* TASK ITEM *
Run through the records and show each line that includes the string "chat".

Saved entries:
○ ○ ○ ○ ○ ○ ○

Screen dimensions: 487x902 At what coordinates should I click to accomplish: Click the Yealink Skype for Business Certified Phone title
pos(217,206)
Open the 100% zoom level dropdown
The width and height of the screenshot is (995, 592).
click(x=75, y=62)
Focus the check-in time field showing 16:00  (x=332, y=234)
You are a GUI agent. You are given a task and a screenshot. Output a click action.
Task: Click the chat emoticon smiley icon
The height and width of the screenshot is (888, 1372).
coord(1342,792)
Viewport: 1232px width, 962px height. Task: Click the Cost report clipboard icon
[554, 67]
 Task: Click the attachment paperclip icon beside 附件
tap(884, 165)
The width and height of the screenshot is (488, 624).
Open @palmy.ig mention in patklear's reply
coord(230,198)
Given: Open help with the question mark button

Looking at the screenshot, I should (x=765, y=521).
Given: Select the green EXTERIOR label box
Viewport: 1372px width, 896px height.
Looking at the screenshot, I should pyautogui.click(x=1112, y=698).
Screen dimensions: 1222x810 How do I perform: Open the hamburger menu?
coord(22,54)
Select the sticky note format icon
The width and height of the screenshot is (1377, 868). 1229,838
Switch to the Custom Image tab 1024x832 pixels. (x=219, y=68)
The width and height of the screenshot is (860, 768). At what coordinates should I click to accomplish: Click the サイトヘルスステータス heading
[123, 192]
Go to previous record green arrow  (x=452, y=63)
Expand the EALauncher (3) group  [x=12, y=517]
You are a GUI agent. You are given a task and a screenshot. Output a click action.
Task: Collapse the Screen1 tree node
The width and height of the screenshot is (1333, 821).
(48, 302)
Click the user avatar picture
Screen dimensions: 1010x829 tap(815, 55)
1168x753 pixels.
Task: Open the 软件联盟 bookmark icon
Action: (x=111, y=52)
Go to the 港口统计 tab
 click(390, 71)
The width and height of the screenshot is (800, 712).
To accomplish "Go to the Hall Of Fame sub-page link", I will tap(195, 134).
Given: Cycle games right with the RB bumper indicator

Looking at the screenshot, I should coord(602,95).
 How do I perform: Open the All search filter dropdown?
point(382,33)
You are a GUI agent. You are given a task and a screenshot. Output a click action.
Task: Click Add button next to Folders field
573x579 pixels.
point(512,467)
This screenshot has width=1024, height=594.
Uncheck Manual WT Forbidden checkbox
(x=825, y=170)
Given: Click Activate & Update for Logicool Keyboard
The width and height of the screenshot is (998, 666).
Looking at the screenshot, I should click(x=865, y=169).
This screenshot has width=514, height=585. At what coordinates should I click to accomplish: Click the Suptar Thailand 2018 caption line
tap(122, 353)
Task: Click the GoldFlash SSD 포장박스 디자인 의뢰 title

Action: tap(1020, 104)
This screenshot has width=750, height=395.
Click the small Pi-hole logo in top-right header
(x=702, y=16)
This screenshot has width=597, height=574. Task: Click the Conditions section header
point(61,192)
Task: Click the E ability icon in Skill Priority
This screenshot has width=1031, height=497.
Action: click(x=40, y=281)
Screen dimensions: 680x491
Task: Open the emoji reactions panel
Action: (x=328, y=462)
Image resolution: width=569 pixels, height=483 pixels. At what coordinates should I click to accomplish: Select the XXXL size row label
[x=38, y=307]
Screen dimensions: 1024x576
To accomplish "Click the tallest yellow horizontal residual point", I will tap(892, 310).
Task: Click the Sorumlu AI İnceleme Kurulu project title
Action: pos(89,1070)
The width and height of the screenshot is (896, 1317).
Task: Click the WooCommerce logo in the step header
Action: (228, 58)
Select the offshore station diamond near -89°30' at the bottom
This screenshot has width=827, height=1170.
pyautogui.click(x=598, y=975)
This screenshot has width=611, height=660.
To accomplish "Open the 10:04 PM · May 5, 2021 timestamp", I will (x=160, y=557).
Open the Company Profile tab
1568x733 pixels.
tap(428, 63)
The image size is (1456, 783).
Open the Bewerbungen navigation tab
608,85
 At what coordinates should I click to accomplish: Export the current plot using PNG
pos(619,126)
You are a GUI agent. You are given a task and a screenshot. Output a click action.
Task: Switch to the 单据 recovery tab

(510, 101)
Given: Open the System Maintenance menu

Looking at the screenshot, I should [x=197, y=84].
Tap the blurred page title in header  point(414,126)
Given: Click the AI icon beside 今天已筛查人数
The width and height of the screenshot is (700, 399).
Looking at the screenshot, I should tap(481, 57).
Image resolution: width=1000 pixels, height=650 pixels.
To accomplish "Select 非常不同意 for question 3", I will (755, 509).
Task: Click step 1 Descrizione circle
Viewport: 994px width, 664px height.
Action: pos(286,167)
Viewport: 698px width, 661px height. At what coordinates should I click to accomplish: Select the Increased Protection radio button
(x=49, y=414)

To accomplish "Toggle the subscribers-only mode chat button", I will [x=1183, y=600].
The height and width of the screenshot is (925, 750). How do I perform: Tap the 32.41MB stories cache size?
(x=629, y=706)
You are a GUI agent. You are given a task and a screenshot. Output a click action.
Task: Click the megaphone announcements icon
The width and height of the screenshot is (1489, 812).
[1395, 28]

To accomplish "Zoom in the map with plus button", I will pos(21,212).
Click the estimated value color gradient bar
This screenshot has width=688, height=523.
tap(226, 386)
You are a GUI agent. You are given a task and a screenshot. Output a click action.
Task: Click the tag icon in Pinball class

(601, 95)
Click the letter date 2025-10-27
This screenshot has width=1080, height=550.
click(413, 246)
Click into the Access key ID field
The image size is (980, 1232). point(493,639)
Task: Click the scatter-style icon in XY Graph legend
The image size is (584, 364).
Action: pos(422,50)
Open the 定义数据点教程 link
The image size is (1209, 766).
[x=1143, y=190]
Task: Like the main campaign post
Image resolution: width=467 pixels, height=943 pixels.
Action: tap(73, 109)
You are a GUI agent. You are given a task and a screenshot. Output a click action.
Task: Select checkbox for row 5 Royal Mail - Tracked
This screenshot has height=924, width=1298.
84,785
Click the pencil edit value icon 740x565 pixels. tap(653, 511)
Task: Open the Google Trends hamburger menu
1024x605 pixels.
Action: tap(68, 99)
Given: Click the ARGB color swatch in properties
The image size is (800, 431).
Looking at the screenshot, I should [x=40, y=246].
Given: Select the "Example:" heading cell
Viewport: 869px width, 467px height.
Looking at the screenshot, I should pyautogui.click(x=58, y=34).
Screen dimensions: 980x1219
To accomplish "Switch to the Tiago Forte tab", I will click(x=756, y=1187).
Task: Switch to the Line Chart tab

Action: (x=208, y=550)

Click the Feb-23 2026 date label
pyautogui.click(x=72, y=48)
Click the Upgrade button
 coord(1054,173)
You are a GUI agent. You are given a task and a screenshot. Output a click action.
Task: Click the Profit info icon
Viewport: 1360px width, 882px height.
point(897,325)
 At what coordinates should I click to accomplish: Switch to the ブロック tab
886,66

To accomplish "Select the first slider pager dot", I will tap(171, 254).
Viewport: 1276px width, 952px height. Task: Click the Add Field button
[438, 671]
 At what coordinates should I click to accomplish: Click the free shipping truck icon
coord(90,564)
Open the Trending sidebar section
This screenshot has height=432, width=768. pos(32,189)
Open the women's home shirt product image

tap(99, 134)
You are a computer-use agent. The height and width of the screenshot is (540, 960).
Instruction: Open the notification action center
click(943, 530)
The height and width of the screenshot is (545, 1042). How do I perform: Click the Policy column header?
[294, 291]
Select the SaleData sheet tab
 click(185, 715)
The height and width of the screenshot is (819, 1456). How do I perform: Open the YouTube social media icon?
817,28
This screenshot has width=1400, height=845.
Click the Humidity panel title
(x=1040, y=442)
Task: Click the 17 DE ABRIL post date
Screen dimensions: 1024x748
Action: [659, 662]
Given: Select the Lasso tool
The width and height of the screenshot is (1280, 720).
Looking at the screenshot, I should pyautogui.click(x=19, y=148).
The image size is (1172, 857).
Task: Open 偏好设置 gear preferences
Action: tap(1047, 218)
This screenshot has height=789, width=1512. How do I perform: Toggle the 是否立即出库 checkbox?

○ ○ ○ ○ ○ ○ ○

* EXERCISE SOLUTION *
Task: Click the chat emoticon smiley icon
To accomplish "Toggle the subscribers-only mode chat button", I will [x=1183, y=600].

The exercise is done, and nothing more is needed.